Even as the federal government appears poised to create new consumer data protection laws in 2007, businesses and privacy advocates in the United States remain at odds over the parameters of such legislation and its potential impact.
Lawmakers on Capitol Hill are currently reviewing a handful of high-profile bills that seek to place stricter requirements on organizations that collect sensitive consumer information, and establish national guidelines for public disclosure of data breaches.
These bills include the Senate's Notification of Risk to Personal Data Act and PersonalData Privacy and Security Act, as well as the Data Accountability and Trust Act, Social Security Number Protection Act, and Prevention of Fraudulent Access to Phone Records Act -- all of which are under consideration in the House.
As with similar laws that failed to pass through Congress in 2006, the proposed legislation is meant to force organizations to better protect sensitive data and avoid incidents such as the computer systems intrusion recently experienced by discount retailer TJX Companies -- which resulted in the theft of 45.7 million customer records.

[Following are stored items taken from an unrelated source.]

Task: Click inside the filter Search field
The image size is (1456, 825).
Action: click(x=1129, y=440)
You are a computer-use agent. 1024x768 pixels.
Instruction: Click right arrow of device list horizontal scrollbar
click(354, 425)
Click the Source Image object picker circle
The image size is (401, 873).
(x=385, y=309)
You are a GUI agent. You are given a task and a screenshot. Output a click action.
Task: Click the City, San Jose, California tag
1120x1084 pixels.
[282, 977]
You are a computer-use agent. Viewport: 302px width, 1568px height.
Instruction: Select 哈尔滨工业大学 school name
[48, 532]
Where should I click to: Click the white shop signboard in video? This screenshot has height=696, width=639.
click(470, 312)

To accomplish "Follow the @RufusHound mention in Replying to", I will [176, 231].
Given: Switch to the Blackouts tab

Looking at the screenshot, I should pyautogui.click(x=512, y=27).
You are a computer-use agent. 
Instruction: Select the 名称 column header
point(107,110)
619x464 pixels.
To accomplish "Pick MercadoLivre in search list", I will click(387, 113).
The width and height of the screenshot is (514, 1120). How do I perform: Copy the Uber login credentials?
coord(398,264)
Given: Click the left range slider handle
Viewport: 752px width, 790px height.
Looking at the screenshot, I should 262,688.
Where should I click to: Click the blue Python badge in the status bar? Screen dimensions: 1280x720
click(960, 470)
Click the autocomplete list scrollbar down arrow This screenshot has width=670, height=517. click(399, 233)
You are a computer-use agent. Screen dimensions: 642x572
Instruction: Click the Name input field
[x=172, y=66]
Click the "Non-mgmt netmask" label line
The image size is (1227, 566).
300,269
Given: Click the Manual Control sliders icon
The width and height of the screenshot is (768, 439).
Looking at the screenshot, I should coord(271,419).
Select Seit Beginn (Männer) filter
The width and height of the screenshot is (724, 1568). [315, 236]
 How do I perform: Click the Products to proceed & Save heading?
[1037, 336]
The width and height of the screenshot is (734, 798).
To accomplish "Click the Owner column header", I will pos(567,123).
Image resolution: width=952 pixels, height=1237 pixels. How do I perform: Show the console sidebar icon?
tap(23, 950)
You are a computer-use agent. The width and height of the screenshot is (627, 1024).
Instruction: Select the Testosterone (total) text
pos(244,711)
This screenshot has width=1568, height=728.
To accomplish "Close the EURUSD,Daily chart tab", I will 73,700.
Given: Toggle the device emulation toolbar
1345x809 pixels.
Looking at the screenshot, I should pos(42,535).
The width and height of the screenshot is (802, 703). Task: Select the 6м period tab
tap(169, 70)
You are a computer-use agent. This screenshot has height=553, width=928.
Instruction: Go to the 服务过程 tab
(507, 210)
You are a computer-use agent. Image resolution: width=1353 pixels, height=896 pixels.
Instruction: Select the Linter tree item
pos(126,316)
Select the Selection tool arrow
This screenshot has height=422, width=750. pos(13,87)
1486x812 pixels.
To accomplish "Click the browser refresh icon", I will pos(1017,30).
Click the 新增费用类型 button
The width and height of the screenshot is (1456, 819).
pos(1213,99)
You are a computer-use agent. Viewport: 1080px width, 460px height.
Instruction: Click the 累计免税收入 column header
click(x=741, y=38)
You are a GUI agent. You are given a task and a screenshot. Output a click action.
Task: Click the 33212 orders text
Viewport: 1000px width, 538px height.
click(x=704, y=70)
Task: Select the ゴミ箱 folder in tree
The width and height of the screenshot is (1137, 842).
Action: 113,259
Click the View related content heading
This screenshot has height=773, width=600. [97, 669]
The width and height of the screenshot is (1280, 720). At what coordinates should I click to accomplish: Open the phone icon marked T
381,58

However, despite perceptions that many businesses are against stricter data-handling laws, based on their exacting terms and harsh penalties, and the belief that most privacy advocates are staunchly behind the creation of federal legislation, in many cases those positions of support are actually reversed.
Many business leaders say that stronger national information security laws will in fact help them create unified data management policies that cover operations across the entire country, therein making their lives easier.
And perhaps more surprisingly, privacy experts say that the passage of federal data handling legislation could actually end up damaging consumer protection, which they would prefer to see handled by individual states.
At present, companies must deal with a wide range of state laws that govern data management and incident reporting, making the process complex for the many businesses that operate from coast-to-coast.
To remain compliant with all the various state data-handling requirements, companies are forced to spend considerable time examining the minutia of regional laws and tailoring their systems and processes to each, business leaders contend.
To ease the process, some companies have crafted their existing policies around California's Security Breach Information Act -- also known by its bill number, California 1386 -- which was passed in 2003 and remains one of the earliest, and most demanding, data-handling mandates.
By tuning his company's data management operations to California 1386, Pat Lefemine, chief information security officer at Philadelphia-based Lincoln Financial Group, claims he's been able to guide his company over the past several years without a major incident.
The CISO would prefer, however, to see a national bill passed to help ensure that his company -- a massive financial services provider with 10,000 employees and $230 billion in managed assets -- hasn't missed some detail and left itself vulnerable to penalties and public embarrassment.